Coda Minerals looks to be riding at a winner at its Emmie Bluff Deeps IOCG-style copper discovery in South Australia after eyeing around 60 metres of chalcopyrite mineralisation in a recently completed step-out hole. The company says the cracking intercept that was drilled to the south and east of previous hits, has extended the strike length of the known mineralisation by nearly 60 per cent to 550m.
According to Coda, the parent drill hole plunged into Emmie Bluff Deeps was completed to a final depth of 958m, with visual estimations indicating a considerable broad zone of mineralisation was intersected.
The company says the chalcopyrite heavy mineralisation zone extends from 764m, with anomalous chalcopyrite persisting with varied strength over a 60m interval.
In addition to the discovery, Coda says it has received the assay results from four previously drilled holes with visual estimates from a program completed late last year. Some of the better results include a 9.7m section going 2.9 per cent copper, 0.39 grams per tonne gold and 37.3m at 1.04 per cent copper with 0.28 g/t gold from 907m.
Another hole struck 21m grading 0.87 per cent copper with 0.25 g/t gold from 895m and 10.2m at 1.13 per cent copper from 938.
A longer intersection from the previous campaign delivered 35m going 1 per cent copper from 922m.

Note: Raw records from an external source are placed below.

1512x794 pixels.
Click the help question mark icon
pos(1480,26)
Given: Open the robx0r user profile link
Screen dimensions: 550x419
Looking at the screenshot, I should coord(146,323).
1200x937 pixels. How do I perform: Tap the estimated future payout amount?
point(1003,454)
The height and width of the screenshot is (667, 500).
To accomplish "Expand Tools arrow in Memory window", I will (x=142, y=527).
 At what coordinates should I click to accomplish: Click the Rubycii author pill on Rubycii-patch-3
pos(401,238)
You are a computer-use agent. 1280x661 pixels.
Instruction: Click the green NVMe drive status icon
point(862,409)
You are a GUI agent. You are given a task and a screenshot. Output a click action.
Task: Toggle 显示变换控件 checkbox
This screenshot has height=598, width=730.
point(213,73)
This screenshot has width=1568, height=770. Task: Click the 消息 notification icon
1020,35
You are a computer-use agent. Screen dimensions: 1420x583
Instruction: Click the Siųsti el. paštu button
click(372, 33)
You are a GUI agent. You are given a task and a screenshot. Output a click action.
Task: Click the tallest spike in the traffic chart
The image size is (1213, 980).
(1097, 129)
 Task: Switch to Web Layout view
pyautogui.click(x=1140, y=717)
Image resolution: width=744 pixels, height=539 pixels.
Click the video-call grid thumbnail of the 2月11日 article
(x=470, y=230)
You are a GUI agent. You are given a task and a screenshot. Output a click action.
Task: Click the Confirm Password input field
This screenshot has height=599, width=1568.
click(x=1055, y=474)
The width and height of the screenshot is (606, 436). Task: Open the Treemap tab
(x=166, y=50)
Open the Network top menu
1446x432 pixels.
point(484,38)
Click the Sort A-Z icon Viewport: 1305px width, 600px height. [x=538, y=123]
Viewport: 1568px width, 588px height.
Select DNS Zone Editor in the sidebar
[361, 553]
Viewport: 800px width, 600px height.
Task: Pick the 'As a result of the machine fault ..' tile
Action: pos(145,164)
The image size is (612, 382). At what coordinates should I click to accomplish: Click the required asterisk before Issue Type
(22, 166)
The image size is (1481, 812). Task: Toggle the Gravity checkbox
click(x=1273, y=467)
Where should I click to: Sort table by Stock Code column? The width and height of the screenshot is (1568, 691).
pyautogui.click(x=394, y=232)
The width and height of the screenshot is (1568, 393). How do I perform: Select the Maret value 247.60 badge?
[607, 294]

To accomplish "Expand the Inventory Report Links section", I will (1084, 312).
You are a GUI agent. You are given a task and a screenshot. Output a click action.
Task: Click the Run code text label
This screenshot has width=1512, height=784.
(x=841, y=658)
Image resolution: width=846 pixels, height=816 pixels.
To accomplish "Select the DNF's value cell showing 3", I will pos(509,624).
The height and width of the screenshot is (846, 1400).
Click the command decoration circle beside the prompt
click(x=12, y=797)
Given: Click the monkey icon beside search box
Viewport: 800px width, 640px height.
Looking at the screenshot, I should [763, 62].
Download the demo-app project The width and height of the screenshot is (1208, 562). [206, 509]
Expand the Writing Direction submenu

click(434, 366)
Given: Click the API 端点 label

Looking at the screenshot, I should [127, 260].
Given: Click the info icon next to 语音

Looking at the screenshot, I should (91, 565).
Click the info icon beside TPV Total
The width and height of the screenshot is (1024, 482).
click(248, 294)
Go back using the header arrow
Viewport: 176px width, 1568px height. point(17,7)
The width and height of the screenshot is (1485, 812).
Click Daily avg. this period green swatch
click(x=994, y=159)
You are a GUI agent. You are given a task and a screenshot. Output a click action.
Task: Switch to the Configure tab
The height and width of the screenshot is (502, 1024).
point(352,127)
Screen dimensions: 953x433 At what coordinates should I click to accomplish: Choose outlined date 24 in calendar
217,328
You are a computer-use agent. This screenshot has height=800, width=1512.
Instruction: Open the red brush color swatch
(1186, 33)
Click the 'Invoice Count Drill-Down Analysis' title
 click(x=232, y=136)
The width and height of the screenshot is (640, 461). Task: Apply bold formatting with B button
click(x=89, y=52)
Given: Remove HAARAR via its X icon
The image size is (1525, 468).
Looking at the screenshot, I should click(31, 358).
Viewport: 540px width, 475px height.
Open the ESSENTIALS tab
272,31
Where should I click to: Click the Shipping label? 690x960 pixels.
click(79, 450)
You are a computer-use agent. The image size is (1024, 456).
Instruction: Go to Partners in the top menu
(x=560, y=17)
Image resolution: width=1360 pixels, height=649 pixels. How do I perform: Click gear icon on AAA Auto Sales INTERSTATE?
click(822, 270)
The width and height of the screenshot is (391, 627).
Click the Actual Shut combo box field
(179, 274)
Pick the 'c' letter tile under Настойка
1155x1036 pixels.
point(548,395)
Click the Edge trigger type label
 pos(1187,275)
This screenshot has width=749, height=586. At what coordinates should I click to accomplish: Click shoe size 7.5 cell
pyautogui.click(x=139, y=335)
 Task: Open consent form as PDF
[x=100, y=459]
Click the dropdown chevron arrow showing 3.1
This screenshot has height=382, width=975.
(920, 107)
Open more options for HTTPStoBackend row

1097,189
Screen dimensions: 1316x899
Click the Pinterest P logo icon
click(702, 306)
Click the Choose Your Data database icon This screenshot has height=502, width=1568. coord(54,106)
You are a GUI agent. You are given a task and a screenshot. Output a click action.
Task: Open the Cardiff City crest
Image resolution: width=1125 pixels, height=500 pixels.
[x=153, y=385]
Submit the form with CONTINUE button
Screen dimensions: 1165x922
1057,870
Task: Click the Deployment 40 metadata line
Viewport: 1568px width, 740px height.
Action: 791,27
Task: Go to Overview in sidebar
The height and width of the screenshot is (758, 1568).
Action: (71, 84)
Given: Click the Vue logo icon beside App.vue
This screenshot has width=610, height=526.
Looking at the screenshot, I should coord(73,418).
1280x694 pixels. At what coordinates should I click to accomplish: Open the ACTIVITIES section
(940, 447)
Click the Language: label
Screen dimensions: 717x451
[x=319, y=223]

The company is currently drilling a pair of holes to assist in its understanding of the geometry of the mineralisation as it follows the trend to the south and tests for additional extensions. Coda says drilling of the brace will be aimed at zoning in on previously struck bornite mineralisation and structures associated with it.
In conjunction with its work at Emmie Deeps, the Perth-based outfit is also advancing a scoping study for its nearby Emmie Bluff Copper-Cobalt deposit in the northern part of its Elizabeth Creek project tenure. The area is also home to the Emmie Bluff Deeps IOCG-style copper discovery.
The resource at Emmie Bluff clocks in at a cracking 43 million tonnes going 1.84 per cent copper equivalent.
It joins two other JORC-compliant resources in the southern section of Coda’s landholding, the Windabout and MG14 deposits.
The company has defined 17.67 million tonnes at Windabout, running at 0.77 per cent copper, 0.05 per cent cobalt and 8.0 g/t silver. At MG14, another 1.83 million tonnes have been identified at 1.24 per cent copper, 0.03 per cent cobalt and 14 g/t silver.
Remarkably, the combined contained copper equivalent of the three deposits totals 1.1 million tonnes.
With both the demand for and price of copper surging in recent times given its key status in electric vehicles, charging stations and other renewable energy products Coda has chosen the right time to home in on a copper discovery that appears to be making all the right noises.